╭─ RECORDS SUPPLIED

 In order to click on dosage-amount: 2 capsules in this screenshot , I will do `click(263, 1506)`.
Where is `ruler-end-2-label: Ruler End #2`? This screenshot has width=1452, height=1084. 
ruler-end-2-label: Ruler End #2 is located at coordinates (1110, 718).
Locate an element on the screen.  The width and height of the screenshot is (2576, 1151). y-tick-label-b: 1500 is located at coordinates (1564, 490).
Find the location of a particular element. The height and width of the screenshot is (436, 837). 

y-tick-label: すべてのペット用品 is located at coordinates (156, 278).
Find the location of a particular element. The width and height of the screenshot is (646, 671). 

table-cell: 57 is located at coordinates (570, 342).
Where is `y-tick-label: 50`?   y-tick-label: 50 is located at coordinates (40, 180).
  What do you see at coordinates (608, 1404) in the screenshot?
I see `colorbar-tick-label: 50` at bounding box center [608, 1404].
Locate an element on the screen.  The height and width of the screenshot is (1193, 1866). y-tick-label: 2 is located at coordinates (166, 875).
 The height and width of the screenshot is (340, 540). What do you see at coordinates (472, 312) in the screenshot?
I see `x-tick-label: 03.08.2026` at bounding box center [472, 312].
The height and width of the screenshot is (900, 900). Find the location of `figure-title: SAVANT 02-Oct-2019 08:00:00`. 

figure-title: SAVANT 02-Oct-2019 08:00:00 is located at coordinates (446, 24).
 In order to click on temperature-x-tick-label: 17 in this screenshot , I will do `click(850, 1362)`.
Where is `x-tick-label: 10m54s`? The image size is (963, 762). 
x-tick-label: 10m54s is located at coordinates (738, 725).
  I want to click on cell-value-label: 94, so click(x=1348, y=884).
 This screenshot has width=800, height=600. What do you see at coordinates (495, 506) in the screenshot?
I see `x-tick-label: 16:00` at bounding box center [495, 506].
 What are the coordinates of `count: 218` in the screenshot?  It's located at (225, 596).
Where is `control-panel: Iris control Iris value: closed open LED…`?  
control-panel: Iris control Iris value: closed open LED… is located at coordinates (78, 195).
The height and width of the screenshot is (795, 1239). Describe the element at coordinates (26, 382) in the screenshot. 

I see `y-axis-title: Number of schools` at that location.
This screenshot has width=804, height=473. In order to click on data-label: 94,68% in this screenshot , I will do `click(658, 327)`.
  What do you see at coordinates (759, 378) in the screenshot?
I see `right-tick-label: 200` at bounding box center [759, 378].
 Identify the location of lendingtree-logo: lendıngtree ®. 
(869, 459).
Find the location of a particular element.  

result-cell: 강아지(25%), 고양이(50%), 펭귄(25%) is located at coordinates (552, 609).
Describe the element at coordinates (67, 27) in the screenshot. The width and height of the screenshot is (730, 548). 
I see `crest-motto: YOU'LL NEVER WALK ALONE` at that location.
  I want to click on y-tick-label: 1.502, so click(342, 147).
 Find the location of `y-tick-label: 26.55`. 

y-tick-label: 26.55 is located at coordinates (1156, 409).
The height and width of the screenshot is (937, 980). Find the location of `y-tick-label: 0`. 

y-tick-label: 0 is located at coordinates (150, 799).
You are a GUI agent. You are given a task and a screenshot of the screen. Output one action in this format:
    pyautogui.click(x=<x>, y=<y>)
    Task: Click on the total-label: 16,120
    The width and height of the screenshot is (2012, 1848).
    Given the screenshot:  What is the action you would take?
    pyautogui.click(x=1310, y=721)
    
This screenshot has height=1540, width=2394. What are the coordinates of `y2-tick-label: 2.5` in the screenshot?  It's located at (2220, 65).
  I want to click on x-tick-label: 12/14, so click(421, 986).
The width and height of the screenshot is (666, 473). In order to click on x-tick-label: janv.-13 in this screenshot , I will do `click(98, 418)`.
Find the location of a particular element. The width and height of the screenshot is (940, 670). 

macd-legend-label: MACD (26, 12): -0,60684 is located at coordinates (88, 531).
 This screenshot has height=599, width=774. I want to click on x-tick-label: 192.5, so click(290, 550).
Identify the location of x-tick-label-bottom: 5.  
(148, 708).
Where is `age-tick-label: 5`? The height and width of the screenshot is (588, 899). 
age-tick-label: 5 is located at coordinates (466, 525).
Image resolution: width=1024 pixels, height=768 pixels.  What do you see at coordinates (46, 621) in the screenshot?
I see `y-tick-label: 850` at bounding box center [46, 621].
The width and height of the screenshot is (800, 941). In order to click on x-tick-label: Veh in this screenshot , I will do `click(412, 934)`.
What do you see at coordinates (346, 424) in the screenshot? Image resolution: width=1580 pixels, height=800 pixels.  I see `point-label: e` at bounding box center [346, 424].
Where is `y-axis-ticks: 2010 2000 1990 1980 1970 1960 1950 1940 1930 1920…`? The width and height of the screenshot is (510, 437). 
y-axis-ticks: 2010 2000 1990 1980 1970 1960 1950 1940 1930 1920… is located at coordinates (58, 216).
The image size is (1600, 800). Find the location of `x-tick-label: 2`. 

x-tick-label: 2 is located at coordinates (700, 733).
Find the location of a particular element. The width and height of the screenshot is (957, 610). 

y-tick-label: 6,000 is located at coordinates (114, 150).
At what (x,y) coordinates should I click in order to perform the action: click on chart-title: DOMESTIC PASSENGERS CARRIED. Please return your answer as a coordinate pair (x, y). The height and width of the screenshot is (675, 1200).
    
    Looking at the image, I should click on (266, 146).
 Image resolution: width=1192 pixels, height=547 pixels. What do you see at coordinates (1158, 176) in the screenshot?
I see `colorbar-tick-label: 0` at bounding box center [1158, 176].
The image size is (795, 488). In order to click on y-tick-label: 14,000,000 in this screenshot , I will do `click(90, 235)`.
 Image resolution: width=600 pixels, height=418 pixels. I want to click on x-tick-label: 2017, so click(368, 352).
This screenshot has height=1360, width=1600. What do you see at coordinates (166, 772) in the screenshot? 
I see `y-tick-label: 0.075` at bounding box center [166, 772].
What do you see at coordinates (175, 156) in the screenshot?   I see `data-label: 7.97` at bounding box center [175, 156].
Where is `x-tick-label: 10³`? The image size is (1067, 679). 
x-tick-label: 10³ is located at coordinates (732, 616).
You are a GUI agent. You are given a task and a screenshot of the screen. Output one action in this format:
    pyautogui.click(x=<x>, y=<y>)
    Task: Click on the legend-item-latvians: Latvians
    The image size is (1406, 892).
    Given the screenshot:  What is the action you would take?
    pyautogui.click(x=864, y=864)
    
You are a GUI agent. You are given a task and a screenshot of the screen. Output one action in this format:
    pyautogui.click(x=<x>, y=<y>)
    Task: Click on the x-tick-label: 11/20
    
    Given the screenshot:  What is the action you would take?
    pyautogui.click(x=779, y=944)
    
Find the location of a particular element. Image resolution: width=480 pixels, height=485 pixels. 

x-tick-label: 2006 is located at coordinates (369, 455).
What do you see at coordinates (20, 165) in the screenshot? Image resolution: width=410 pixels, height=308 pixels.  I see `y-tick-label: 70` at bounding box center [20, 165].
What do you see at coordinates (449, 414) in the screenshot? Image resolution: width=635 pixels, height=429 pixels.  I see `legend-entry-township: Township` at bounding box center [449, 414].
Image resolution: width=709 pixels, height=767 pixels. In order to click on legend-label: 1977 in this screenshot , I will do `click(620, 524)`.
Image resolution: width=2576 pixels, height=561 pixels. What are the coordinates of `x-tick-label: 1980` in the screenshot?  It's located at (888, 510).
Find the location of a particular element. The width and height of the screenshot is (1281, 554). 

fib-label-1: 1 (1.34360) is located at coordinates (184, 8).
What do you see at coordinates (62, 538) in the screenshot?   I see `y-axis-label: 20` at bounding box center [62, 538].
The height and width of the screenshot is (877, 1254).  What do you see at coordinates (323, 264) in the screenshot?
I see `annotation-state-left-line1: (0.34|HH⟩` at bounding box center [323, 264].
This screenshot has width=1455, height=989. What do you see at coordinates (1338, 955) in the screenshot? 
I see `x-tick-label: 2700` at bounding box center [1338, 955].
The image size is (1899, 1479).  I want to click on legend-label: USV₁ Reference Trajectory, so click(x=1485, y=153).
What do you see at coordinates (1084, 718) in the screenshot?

╰─

* [JOB]: Reproduce the lines verbatim, beginning with the first line above and ending with the line that contains "ruler-end-2-label: Ruler End #2 is", both included.

* [ANSWER TO THIS PROBLEM]:
 In order to click on dosage-amount: 2 capsules in this screenshot , I will do `click(263, 1506)`.
Where is `ruler-end-2-label: Ruler End #2`? This screenshot has width=1452, height=1084. 
ruler-end-2-label: Ruler End #2 is located at coordinates (1110, 718).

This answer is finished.